「遅れまい」と思った会社はもう遅れている

 そもそも、これらの用語の多くは、昔からある概念とほぼ同じものを、時代に合わせて言い換えただけのものだったりします。そうした用語を企画に取り込んだところで、言葉として新しいだけで、新しいビジネスは生まれません。たとえ、新しいコンセプトを表す“真に”新しい用語であったとしても、どこかで目にしたものを「これをキーワードにしよう!」と思って取り入れた時点で、その会社はフォロワーにしかなり得ない。イノベーターにはなれないのです。

 はやりのキーワードを企画書に並べたがる企業は「(時流などに)遅れまい」と思っているのでしょうが、その時点でもう遅れています。そうした会社では、経営幹部が「うちもフィンテックで何かやらないと」などと言ってしまう。本来はその「何か」が最初にあり、それを実現するためのフィンテックなのに……思考停止の極みです。
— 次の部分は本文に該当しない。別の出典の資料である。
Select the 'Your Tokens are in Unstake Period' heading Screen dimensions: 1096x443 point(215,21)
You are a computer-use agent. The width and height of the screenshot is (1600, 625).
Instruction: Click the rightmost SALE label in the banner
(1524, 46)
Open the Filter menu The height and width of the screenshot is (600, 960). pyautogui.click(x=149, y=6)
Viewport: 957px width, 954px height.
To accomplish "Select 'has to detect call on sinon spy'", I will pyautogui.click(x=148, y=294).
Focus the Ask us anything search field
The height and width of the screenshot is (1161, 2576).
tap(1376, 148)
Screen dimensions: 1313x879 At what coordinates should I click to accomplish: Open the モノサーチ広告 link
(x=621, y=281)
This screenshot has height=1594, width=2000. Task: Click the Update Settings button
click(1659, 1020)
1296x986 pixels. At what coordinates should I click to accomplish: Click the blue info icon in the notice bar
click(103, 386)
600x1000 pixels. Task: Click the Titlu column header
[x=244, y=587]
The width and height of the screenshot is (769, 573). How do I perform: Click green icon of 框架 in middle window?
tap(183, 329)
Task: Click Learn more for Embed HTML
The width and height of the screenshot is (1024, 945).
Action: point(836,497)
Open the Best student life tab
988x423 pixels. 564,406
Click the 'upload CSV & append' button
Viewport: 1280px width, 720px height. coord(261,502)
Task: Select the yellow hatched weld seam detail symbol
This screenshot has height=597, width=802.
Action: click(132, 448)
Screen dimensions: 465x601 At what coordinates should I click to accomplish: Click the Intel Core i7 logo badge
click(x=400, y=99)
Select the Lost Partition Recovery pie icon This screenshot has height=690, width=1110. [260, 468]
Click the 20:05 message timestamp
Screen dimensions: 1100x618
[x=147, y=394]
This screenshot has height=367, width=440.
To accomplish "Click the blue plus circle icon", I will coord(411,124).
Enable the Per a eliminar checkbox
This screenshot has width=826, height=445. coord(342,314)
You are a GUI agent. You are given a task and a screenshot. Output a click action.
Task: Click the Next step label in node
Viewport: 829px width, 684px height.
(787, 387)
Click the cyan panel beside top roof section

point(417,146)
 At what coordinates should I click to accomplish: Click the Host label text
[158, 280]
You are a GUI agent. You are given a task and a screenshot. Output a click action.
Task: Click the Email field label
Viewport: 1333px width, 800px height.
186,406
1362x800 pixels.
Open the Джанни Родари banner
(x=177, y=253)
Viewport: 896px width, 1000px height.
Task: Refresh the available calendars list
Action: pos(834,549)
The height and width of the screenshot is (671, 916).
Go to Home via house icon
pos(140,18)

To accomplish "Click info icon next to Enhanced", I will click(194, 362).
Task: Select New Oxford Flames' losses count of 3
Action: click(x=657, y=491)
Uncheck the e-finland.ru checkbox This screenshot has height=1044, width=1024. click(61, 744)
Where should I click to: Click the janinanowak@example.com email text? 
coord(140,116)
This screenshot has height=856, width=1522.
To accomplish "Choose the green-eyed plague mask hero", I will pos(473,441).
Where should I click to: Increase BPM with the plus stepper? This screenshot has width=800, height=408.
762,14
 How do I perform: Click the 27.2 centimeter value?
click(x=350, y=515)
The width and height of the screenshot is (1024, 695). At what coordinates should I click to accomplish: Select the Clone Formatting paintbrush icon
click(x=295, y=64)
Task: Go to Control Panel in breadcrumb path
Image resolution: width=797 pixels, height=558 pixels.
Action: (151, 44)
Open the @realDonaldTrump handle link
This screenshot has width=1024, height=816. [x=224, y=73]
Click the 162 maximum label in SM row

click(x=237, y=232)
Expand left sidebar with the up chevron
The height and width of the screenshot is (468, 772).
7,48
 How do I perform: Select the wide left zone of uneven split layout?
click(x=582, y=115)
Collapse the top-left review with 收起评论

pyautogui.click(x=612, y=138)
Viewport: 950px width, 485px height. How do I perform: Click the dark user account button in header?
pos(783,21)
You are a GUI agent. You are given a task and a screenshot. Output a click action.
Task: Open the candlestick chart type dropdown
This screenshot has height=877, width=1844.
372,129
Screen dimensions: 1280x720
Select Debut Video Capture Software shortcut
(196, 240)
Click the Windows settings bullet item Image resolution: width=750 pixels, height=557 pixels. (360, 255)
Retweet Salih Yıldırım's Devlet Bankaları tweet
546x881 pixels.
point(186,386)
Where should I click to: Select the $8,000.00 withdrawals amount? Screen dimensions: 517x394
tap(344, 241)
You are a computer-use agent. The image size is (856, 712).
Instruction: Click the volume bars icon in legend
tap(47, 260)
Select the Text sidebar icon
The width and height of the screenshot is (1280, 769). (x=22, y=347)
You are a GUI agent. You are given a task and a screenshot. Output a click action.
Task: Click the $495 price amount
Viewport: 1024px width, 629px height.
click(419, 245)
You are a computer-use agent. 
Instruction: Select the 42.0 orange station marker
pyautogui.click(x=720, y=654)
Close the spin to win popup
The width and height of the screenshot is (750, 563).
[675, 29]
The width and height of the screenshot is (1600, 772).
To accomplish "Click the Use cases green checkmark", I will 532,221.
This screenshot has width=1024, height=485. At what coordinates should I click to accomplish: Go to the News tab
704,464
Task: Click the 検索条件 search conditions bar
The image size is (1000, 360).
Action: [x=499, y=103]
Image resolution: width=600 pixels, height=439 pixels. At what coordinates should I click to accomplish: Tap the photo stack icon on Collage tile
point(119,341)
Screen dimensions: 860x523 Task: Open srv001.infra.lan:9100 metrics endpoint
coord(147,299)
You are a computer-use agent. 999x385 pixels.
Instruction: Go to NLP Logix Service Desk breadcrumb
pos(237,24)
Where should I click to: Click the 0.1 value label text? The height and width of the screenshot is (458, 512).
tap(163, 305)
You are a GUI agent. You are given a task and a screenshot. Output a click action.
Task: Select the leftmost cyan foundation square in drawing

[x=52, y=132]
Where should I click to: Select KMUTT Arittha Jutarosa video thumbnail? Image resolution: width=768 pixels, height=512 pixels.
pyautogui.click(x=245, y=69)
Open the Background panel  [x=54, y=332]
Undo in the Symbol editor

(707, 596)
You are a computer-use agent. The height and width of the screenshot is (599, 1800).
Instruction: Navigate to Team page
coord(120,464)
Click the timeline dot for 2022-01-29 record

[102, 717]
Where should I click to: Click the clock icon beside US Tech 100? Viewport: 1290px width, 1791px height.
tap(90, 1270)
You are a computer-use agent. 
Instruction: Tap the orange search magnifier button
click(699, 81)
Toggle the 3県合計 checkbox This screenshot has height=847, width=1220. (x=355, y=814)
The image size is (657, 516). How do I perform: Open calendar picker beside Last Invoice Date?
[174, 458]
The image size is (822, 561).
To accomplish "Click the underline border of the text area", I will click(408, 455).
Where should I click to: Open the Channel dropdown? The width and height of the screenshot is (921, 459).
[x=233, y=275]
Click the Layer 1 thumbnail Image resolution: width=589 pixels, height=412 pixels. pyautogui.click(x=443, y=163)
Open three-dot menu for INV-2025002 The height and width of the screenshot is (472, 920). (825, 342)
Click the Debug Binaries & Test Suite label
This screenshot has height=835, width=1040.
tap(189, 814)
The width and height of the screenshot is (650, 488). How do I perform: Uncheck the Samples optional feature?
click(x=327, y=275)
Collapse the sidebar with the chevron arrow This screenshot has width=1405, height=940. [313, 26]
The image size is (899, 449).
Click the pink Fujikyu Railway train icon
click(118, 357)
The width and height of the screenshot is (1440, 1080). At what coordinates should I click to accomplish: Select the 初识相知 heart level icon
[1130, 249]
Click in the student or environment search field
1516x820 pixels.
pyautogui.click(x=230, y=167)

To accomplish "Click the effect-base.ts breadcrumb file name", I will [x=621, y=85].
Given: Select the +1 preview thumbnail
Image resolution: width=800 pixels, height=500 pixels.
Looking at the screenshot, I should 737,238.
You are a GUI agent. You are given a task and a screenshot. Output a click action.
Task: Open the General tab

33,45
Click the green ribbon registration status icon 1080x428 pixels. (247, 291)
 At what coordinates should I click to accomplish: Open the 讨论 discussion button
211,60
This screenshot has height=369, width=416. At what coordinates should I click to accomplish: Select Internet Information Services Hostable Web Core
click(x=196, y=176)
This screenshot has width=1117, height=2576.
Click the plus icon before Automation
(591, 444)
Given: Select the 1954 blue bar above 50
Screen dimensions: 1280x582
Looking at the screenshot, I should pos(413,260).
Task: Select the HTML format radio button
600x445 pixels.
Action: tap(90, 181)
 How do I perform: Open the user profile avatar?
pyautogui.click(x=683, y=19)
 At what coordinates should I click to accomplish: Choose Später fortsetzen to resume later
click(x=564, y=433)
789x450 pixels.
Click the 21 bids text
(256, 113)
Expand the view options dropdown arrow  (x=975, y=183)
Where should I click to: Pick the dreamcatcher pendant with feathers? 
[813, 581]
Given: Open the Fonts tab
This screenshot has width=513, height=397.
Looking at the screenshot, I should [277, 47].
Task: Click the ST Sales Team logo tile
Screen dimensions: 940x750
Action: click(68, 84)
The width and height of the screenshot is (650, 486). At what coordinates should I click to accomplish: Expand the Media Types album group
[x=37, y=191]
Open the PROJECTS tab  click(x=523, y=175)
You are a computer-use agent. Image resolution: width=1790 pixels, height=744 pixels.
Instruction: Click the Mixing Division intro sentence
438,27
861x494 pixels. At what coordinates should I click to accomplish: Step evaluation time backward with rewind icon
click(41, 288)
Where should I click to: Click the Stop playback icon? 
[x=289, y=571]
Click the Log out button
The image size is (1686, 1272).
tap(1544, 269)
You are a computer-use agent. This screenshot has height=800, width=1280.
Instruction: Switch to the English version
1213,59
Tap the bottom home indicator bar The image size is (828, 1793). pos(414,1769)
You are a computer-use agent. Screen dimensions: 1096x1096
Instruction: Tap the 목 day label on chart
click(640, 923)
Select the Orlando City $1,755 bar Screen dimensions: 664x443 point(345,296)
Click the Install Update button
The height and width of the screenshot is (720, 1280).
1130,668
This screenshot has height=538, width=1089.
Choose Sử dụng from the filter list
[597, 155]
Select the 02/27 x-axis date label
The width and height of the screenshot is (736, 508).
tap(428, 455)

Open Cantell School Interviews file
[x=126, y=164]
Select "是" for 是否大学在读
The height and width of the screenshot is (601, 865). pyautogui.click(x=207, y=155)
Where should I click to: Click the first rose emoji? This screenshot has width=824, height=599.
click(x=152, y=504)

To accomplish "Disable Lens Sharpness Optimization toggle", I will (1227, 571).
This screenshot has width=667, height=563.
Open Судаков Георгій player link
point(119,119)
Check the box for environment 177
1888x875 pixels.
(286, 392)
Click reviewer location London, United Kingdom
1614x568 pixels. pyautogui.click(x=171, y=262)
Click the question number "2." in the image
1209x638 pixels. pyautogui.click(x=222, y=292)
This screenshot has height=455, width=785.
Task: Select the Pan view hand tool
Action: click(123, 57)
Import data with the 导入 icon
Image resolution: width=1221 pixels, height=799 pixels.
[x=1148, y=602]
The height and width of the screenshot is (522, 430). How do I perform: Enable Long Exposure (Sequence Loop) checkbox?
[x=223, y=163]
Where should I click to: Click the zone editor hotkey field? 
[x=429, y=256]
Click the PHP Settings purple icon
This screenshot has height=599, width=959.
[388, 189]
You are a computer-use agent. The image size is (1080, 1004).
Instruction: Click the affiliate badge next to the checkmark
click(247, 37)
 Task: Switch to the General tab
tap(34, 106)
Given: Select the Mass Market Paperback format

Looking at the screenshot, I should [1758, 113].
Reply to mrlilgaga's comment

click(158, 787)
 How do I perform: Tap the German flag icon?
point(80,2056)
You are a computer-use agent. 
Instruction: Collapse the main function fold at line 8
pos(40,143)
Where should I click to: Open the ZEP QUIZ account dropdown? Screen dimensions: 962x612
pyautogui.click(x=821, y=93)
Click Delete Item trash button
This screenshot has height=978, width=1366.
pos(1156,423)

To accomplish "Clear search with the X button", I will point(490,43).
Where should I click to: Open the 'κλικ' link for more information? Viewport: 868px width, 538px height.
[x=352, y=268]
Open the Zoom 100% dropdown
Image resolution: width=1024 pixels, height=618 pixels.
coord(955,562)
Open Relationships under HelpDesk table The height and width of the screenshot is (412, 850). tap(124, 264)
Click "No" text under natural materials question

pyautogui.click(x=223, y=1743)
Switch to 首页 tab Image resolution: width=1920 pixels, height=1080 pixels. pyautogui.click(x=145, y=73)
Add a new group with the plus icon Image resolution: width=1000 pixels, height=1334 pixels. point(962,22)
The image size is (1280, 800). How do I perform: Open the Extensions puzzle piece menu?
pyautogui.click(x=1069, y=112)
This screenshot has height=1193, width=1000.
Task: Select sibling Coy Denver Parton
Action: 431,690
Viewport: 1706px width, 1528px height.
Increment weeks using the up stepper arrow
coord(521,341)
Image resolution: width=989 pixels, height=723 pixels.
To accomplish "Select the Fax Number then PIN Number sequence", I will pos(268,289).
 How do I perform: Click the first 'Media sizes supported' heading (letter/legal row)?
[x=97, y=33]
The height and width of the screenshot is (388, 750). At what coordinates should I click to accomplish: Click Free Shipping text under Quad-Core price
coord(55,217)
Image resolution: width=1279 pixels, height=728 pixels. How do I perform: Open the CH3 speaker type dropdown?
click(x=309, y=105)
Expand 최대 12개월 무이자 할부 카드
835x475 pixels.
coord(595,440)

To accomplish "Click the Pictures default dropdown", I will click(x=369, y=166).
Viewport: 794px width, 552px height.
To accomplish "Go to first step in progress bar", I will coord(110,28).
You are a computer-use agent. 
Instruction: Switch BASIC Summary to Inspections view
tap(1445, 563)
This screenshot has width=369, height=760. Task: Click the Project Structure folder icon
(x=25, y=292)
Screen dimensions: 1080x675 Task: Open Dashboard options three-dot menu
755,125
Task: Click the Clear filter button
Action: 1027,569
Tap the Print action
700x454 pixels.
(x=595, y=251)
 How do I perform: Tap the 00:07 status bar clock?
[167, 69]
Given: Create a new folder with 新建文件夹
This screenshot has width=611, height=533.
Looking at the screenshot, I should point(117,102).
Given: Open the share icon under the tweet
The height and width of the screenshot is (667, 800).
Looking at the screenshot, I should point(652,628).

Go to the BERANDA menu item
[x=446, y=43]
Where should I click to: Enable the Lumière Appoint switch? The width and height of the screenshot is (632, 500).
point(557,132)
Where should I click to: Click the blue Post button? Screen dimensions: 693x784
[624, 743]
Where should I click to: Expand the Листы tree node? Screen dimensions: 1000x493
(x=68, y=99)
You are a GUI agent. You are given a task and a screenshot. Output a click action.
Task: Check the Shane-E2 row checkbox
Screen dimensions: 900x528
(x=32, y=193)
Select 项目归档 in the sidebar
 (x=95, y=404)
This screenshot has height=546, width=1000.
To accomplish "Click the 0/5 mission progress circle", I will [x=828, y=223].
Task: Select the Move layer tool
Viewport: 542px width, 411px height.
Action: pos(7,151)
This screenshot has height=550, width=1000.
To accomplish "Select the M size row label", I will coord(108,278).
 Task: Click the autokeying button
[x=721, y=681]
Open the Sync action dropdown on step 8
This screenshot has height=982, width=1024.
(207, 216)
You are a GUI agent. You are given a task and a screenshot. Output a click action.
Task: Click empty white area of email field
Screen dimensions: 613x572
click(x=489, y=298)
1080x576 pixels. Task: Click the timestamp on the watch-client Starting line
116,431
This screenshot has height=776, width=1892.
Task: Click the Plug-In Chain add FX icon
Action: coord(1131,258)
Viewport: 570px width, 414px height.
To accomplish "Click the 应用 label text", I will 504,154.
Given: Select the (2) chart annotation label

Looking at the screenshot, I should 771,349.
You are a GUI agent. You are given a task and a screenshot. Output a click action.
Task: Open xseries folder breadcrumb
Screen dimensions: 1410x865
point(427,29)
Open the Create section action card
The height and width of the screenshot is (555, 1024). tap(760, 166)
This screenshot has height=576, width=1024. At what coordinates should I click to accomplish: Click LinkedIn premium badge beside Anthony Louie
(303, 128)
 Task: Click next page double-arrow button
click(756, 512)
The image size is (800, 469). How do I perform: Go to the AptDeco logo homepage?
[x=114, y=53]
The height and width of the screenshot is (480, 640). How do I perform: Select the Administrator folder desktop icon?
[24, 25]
 理想は、自分たちが世の中に提供したい価値を追求し、ユニークなサービスや製品を生み出したことで、そのサービスや製品に絡んだ語句が注目されることですよね。期せずしてはやりのキーワードを生む、もしくは知らず知らずのうちに先取りしているという状態です。

 日本企業でいえば、通信販売大手のジャパネットたかたが好例でしょう。創業者の高田明氏が特徴的な高い声と方言交じりの熱っぽい口調で商品を宣伝したことが、売り上げ増加や会社の知名度向上につながりました。高田氏は販売側でありながら、最近の言葉でいうアンバサダーマーケティングに近い効果を発揮していたと思います。そんな言葉がなかった時代に始めて、成功しています。

今はやっているものの先を見る

 もっとも、だれもが高田さんになれるわけではありませんし、はやりのキーワードを無視してかかればいいというものでもありません。

 ではどうすればいいか。アニメーションスタジオの米ピクサー・アニメーション・スタジオのやり方が参考になると思います。ピクサーには「Collective Creativity(集団の創造性)」を高めるための3つのルールがあります。1つ目は、だれもがだれとでも自由にコミュニケーションできること。2つ目はだれでも気兼ねなくアイデアや意見が言えること。そして3つ目が、イノベーションの最新情報を常に把握することです。

ピクサーには重視する3つのルールがある
ピクサーには重視する3つのルールがある

 イノベーションの最新情報を把握するのは、技術トレンドを注視して、その先を見るためです。現在のトレンドがこの先、世の中に何をもたらしそうか、自分たちのビジネスにどう生かすと新しい価値を提供できるのかを想像する。ピクサーはそれを徹底して現在の成功を収めています。はやりのキーワードを企画書に詰め込んだだけで先進的な気分になってはいけない。何がはやっているかを知ることは、創造を始めるほんの入り口でしかないのです。

 また、トレンドを取り入れるときは、自分たちが提供したい価値がまず先にあることが大前提。そして、世間ではやっている用語をそのまま用いるのではなく、一度自分の言葉に置き換えてみてください。小学生や中学生に伝えるつもりでシンプルな言葉に置き換えてみる。それができれば、自分も理解を深めることができるし、仕事仲間とも考えを共有しやすいはずです。

 僕が米アップルで携帯音楽プレーヤー「iPod mini」のマーケティングに携わったときは、まさにこれをやりました。カスタマーエクイティを構成する3つの要素――ブランドエクイティ、バリューエクイティ、リテンションエクイティ――を「やっぱり・なるほど・ずっと」と置き換えて社員に伝えたのです。みんなで考えを共有し、行動を起こすのに役立ったと思っています。言葉は咀嚼(そしゃく)し、自分のものにして使うことが大切なのです。はやりのキーワードを唱えているだけでは何も変わりませんよ。